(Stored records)
* start *
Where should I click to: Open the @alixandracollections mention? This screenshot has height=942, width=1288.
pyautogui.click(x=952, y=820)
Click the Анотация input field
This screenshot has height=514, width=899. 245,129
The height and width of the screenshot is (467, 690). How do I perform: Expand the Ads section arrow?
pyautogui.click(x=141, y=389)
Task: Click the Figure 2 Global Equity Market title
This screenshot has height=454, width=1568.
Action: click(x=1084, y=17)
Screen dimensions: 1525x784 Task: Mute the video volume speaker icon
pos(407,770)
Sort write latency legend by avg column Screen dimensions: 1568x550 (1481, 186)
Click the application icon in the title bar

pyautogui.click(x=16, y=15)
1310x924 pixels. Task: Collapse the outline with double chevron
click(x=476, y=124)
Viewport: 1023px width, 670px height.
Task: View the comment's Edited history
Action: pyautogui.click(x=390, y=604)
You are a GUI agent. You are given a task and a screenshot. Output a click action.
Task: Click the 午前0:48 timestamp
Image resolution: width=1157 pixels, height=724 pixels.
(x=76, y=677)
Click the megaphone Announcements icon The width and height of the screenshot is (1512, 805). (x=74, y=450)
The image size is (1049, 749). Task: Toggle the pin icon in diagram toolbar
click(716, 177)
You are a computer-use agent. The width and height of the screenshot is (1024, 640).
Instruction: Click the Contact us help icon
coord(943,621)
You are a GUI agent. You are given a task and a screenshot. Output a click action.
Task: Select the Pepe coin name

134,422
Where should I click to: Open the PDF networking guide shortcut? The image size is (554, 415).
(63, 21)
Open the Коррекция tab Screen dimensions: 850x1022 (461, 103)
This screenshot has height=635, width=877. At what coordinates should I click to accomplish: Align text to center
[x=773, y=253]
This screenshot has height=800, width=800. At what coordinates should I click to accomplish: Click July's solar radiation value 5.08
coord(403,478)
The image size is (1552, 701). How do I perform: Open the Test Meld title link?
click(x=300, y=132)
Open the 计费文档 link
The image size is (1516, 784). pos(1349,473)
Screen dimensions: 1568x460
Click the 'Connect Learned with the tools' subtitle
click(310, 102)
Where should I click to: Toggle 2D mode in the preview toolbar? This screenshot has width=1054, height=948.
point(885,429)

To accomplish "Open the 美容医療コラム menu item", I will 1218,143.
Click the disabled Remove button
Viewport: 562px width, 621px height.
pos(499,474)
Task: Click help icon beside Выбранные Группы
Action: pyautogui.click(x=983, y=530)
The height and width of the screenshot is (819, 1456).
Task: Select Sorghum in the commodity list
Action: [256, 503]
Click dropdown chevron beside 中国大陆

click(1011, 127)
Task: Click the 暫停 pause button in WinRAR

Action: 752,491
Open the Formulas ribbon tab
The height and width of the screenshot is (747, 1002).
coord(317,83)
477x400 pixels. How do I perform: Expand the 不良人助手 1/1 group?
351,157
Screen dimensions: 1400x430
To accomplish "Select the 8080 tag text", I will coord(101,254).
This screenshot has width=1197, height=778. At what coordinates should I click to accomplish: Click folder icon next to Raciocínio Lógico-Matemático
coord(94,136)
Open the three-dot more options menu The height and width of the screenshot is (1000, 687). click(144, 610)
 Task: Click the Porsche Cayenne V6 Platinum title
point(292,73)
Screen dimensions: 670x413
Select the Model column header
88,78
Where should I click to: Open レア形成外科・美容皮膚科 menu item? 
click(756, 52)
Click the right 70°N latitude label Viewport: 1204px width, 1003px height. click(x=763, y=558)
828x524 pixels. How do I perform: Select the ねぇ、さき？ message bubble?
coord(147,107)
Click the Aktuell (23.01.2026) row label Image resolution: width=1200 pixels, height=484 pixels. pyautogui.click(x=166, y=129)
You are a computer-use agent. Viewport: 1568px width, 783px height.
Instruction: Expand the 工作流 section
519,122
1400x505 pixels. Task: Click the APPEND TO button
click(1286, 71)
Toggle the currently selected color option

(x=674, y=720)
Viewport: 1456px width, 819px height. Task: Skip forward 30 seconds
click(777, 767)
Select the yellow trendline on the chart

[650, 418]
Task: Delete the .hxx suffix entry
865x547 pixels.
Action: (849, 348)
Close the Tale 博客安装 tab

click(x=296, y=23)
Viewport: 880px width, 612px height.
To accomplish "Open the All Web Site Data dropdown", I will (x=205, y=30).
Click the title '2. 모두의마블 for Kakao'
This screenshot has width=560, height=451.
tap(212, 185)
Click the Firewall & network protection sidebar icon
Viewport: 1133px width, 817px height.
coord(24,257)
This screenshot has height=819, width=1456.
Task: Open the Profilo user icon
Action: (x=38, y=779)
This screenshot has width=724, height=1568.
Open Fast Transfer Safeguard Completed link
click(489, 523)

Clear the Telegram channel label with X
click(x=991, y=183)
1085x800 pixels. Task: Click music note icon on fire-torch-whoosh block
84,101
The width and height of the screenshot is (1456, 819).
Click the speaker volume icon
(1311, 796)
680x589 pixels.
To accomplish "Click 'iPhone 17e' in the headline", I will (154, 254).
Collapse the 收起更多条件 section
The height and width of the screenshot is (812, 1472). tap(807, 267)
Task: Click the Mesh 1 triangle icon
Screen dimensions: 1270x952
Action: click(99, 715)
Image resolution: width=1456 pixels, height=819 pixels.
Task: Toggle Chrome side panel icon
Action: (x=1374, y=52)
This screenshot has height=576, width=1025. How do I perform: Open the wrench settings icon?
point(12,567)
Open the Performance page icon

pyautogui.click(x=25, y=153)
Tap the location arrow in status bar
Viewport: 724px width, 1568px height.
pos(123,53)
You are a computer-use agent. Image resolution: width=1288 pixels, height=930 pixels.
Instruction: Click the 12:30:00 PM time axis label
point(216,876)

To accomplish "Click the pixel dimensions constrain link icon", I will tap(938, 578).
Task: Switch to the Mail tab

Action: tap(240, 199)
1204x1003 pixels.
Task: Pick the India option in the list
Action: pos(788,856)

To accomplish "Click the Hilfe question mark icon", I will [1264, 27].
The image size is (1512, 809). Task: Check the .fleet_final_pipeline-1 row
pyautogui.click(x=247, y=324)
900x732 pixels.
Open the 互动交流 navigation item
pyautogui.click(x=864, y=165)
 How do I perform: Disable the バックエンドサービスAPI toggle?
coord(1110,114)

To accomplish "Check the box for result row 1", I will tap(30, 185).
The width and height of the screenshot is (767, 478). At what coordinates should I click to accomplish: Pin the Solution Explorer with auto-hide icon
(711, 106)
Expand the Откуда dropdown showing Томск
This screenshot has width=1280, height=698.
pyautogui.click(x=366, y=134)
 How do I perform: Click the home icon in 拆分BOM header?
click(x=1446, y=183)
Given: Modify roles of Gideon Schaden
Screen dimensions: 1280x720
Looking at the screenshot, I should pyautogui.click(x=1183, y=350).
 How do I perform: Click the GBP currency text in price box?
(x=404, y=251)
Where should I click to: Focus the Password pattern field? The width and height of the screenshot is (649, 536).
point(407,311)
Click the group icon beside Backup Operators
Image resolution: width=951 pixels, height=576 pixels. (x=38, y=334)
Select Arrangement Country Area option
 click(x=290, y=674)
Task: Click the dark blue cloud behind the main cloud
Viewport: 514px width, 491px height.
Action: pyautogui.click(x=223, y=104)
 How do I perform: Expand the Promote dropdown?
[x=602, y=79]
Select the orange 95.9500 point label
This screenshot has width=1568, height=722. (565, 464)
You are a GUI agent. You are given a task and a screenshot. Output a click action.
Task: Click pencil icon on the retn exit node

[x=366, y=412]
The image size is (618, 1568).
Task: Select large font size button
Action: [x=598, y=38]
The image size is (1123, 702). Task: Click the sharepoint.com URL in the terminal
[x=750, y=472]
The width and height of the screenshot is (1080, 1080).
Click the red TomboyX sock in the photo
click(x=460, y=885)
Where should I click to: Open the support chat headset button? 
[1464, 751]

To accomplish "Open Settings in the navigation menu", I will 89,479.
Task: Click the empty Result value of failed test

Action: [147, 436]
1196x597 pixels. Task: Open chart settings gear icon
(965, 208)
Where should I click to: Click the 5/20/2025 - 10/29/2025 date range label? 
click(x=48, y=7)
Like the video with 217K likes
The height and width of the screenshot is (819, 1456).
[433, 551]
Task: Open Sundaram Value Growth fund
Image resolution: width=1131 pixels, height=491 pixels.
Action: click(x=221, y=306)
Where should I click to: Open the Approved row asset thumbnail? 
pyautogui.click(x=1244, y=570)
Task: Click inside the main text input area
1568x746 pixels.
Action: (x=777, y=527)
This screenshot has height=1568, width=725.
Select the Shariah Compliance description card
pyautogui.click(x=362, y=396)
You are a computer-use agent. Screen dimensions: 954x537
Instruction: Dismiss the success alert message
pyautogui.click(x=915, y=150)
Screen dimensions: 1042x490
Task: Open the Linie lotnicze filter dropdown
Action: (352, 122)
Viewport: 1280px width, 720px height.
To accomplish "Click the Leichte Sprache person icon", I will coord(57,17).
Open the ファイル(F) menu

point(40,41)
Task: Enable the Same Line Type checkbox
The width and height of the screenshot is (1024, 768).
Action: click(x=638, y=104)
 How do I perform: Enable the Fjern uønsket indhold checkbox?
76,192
* end *
DO THIS | Gather every line of the records above that contains the word "Collapse".

RESULT OF THIS EXERCISE |
1310x924 pixels. Task: Collapse the outline with double chevron
Collapse the 收起更多条件 section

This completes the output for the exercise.